→ **What you have to do**
Render the material below as a numbered list with one line per entry, leaving out blank lines.

→ **Exercise inputs**
════

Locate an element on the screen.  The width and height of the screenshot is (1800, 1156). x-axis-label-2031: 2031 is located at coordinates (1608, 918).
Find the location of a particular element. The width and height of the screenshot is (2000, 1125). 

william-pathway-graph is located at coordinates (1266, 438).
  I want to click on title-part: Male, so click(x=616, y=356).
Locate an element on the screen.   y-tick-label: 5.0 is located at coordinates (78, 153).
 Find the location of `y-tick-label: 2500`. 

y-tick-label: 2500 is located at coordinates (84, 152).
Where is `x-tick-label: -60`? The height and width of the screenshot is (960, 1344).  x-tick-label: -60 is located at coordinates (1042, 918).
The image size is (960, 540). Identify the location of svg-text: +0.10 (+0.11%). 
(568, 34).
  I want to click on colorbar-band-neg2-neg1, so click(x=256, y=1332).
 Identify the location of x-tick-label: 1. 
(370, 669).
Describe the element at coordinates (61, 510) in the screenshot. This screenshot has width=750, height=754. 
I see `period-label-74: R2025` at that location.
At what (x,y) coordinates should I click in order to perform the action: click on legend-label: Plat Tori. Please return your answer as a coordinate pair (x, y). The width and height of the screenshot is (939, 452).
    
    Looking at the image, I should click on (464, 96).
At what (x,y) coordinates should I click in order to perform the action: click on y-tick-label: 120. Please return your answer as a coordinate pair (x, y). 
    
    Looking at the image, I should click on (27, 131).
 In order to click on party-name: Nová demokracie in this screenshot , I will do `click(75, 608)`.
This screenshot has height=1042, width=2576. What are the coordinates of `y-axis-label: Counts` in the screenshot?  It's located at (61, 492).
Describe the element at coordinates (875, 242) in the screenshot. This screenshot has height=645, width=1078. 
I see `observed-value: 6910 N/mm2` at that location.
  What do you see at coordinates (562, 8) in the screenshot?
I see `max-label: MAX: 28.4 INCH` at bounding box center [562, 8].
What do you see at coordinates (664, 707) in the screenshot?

════

→ **Solution for this problem**
1. Locate an element on the screen.  The width and height of the screenshot is (1800, 1156). x-axis-label-2031: 2031 is located at coordinates (1608, 918).
2. Find the location of a particular element. The width and height of the screenshot is (2000, 1125). 
3. william-pathway-graph is located at coordinates (1266, 438).
4.   I want to click on title-part: Male, so click(x=616, y=356).
5. Locate an element on the screen.   y-tick-label: 5.0 is located at coordinates (78, 153).
6.  Find the location of `y-tick-label: 2500`. 
7. y-tick-label: 2500 is located at coordinates (84, 152).
8. Where is `x-tick-label: -60`? The height and width of the screenshot is (960, 1344).  x-tick-label: -60 is located at coordinates (1042, 918).
9. The image size is (960, 540). Identify the location of svg-text: +0.10 (+0.11%). 
10. (568, 34).
11.   I want to click on colorbar-band-neg2-neg1, so click(x=256, y=1332).
12.  Identify the location of x-tick-label: 1. 
13. (370, 669).
14. Describe the element at coordinates (61, 510) in the screenshot. This screenshot has width=750, height=754. 
15. I see `period-label-74: R2025` at that location.
16. At what (x,y) coordinates should I click in order to perform the action: click on legend-label: Plat Tori. Please return your answer as a coordinate pair (x, y). The width and height of the screenshot is (939, 452).
17.     Looking at the image, I should click on (464, 96).
18. At what (x,y) coordinates should I click in order to perform the action: click on y-tick-label: 120. Please return your answer as a coordinate pair (x, y). 
19.     Looking at the image, I should click on (27, 131).
20.  In order to click on party-name: Nová demokracie in this screenshot , I will do `click(75, 608)`.
21. This screenshot has height=1042, width=2576. What are the coordinates of `y-axis-label: Counts` in the screenshot?  It's located at (61, 492).
22. Describe the element at coordinates (875, 242) in the screenshot. This screenshot has height=645, width=1078. 
23. I see `observed-value: 6910 N/mm2` at that location.
24.   What do you see at coordinates (562, 8) in the screenshot?
25. I see `max-label: MAX: 28.4 INCH` at bounding box center [562, 8].
26. What do you see at coordinates (664, 707) in the screenshot?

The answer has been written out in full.